Shortly after midnight, a family friend who was invited to the gathering called Airdo's father, who had also attended the event. The friend had been pulled over by Bartlett police for improper lane usage near Railroad and Western avenues.
The friend, Airdo said, called because he was en route to the gathering.
"That's the only reason," Airdo said.
However, according to a police department interoffice memorandum acquired by the Daily Herald through a Freedom of Information Act request, the friend told police "several times (Airdo) was coming to the scene" to "clear this up."
When asked why he decided to go to the scene, Airdo said that his father had decided to go and asked if Airdo would accompany him.
"My dad was upset. He had been concerned about (our friend)," he said. "I didn't know if he had been in an accident; I didn't know what happened."
In the meantime, the friend was given a field sobriety test, which he passed, as seen in video footage from the squad car. One officer instructed the friend to return to his vehicle.
A second officer noticed that Airdo and his father had parked across the street and were walking up to the squad car of the officer who had made the traffic stop. The police interaction with Airdo wasn't captured by the video camera, but a police officer documented what happened in a report.
According to the report:
Airdo shouted to the officers, "What are you doing? He's going back to my house!"
His father shouted, "Are you OK?" to the friend as he was returning to his vehicle.
The first officer explained he was on a traffic stop and told Airdo and his father to wait across the street until he was finished. Instead, police said, the two men continued toward the officer.
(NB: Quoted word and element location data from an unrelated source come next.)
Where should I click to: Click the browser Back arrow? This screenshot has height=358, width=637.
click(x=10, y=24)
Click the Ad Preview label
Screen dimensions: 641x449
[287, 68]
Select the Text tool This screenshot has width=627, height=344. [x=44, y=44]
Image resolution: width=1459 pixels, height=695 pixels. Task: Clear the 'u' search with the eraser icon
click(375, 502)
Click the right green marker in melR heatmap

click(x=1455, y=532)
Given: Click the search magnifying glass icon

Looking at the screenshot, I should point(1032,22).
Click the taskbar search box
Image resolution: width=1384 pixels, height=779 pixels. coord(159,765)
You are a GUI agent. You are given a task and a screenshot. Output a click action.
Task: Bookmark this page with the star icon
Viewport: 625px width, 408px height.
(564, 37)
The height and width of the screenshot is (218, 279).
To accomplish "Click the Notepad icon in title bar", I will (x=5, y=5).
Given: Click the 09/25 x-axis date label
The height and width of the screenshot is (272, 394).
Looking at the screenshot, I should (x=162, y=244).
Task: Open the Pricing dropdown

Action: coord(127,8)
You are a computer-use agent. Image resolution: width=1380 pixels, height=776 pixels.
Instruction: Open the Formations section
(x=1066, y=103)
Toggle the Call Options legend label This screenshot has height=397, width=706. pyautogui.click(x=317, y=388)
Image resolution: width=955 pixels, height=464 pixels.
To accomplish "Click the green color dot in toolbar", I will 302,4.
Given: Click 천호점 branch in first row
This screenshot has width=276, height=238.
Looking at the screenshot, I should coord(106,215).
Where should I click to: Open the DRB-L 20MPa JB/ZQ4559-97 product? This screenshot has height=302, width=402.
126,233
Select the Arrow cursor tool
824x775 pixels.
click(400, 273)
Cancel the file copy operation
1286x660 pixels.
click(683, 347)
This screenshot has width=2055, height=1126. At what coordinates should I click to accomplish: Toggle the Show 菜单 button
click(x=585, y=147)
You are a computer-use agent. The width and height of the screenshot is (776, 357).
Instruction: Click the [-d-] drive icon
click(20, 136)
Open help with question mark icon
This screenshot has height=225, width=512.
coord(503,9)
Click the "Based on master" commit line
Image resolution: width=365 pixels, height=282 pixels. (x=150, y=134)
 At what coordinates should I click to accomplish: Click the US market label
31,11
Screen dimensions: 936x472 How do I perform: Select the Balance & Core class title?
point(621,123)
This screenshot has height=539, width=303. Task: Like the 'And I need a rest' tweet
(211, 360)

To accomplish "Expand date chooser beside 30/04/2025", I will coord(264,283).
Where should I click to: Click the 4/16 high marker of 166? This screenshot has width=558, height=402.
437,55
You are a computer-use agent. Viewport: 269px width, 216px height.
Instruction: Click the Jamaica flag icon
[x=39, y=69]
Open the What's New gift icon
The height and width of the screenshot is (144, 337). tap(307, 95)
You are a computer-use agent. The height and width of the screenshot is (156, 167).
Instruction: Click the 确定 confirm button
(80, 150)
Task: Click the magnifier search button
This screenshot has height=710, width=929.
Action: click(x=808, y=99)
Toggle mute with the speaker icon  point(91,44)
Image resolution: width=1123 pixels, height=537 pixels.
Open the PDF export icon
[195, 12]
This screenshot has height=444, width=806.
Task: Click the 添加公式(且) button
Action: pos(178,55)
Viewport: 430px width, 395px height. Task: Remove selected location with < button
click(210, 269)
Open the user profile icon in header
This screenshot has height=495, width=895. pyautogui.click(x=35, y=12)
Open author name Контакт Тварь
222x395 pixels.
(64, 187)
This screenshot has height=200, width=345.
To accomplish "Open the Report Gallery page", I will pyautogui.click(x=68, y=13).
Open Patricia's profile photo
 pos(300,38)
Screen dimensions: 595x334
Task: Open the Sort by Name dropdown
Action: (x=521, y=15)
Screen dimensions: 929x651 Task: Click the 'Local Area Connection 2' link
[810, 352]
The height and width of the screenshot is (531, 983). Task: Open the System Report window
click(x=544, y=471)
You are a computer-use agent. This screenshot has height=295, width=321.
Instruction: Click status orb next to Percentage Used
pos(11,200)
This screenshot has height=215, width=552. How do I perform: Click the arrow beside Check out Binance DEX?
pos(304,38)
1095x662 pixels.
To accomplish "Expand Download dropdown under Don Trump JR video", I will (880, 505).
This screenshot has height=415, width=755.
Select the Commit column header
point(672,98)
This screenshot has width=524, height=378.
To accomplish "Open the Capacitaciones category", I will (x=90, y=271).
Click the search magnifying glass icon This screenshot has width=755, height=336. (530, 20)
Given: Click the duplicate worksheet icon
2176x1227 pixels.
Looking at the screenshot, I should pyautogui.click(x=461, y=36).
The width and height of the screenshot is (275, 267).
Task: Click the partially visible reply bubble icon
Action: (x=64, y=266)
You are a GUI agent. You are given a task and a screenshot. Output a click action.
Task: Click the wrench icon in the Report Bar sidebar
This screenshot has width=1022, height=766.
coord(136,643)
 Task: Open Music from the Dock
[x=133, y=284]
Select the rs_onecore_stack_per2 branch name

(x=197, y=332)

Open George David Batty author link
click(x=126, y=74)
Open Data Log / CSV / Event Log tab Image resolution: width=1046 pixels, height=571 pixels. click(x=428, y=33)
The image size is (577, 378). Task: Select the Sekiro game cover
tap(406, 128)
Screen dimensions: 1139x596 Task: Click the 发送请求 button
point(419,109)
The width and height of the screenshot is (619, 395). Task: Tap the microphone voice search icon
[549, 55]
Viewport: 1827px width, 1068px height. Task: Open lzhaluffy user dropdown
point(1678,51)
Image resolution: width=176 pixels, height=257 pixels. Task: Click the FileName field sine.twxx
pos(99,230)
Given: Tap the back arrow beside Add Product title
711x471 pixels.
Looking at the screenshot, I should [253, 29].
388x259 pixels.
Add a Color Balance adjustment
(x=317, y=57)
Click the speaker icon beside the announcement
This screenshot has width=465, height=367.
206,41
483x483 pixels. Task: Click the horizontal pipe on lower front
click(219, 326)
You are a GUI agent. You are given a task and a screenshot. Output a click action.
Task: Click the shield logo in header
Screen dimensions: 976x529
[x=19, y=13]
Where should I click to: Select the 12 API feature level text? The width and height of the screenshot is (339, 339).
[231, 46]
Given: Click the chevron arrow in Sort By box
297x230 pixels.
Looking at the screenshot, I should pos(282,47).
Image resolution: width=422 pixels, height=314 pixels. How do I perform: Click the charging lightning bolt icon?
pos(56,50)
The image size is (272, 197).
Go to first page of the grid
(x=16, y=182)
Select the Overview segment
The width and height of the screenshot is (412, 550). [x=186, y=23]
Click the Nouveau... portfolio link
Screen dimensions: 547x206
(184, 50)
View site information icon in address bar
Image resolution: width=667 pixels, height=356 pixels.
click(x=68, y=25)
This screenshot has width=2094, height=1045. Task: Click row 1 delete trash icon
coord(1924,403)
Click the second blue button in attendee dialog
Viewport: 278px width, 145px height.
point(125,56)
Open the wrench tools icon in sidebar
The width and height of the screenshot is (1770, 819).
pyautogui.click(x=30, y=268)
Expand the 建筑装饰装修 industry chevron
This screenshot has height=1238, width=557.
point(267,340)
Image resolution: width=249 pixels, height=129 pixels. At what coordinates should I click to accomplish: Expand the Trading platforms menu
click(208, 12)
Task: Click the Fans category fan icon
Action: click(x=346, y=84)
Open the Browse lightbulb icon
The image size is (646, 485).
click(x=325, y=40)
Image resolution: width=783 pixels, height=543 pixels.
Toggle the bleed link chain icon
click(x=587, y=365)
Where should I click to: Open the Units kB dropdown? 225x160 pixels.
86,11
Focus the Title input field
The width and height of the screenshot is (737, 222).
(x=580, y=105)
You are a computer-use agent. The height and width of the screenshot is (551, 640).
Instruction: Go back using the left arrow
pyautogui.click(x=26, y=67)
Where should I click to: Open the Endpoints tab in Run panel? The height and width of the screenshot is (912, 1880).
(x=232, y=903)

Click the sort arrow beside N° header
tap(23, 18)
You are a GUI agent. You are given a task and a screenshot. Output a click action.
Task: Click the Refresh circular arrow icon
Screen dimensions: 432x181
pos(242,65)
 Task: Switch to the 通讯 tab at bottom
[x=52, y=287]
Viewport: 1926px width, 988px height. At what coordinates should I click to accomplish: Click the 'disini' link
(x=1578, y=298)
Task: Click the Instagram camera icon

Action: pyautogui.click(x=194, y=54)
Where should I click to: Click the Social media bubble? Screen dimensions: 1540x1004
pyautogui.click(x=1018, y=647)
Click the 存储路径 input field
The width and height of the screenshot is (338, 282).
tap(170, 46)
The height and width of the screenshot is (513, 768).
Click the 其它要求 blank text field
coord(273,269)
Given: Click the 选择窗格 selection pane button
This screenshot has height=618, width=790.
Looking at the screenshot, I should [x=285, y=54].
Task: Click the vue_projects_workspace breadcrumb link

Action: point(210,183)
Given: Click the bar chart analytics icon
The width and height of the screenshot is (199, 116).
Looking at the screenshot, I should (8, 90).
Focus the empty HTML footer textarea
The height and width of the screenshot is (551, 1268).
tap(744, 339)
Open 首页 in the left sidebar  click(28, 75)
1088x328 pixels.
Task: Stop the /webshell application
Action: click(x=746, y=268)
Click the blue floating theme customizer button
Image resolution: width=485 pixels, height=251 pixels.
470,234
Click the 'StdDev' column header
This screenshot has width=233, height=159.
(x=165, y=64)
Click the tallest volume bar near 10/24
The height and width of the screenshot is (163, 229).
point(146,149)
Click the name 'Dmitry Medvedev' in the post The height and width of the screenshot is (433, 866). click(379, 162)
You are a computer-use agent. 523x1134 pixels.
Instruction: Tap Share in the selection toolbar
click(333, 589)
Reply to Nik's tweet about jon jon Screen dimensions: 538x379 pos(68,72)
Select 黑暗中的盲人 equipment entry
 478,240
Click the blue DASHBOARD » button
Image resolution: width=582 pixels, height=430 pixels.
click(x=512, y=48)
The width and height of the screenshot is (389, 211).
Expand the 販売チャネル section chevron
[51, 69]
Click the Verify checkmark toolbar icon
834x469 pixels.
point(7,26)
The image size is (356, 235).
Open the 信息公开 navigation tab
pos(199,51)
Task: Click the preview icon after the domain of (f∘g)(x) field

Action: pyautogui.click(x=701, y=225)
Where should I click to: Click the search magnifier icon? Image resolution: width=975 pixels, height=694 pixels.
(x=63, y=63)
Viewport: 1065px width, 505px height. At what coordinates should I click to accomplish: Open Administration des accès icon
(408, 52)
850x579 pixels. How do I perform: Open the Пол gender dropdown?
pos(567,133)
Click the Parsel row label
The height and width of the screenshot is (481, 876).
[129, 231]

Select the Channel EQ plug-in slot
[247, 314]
The second officer asked Airdo and his father to come with him to their vehicle and that he would tell them what was going on, at which point Airdo's father yelled a profanity. Airdo's father then got into the vehicle, but Airdo remained in the street.
The second officer tried to coax Airdo to move out of the street, but he responded, "No, if I get hit by a car it's on me!"
In response to additional requests made by the officer, Airdo made defensive statements, some that included profanities.
Airdo, who had a strong odor of alcoholic beverage coming from his breath according to the report, shouted to his friend to "Just go to my house! Go to my house! Go ahead and leave!" He also tried to walk toward his friend's vehicle, and when the second officer commanded him to stop he responded, "I'm a village official, I can go anywhere!"
After a police sergeant responded to the scene and spoke with Airdo and his father, they left, reports state. The friend was given a warning.
Airdo said Monday that when he realized he was "out of bounds" he listened to police and went back to the passenger seat of the vehicle.
"I was emotional because my dad was emotional," he said. "I became upset. I said things I shouldn't had said."
Bartlett Police Chief Kent Williams said in a statement released last week that Airdo's actions were "out of character." He said Airdo sincerely apologized shortly afterward and his apology was "readily accepted by all involved parties."
"Mayor Airdo's career as a public servant has demonstrated him to be a true champion for the entire staff of the Village of Bartlett," the statement reads. "We look forward to a continued strong relationship."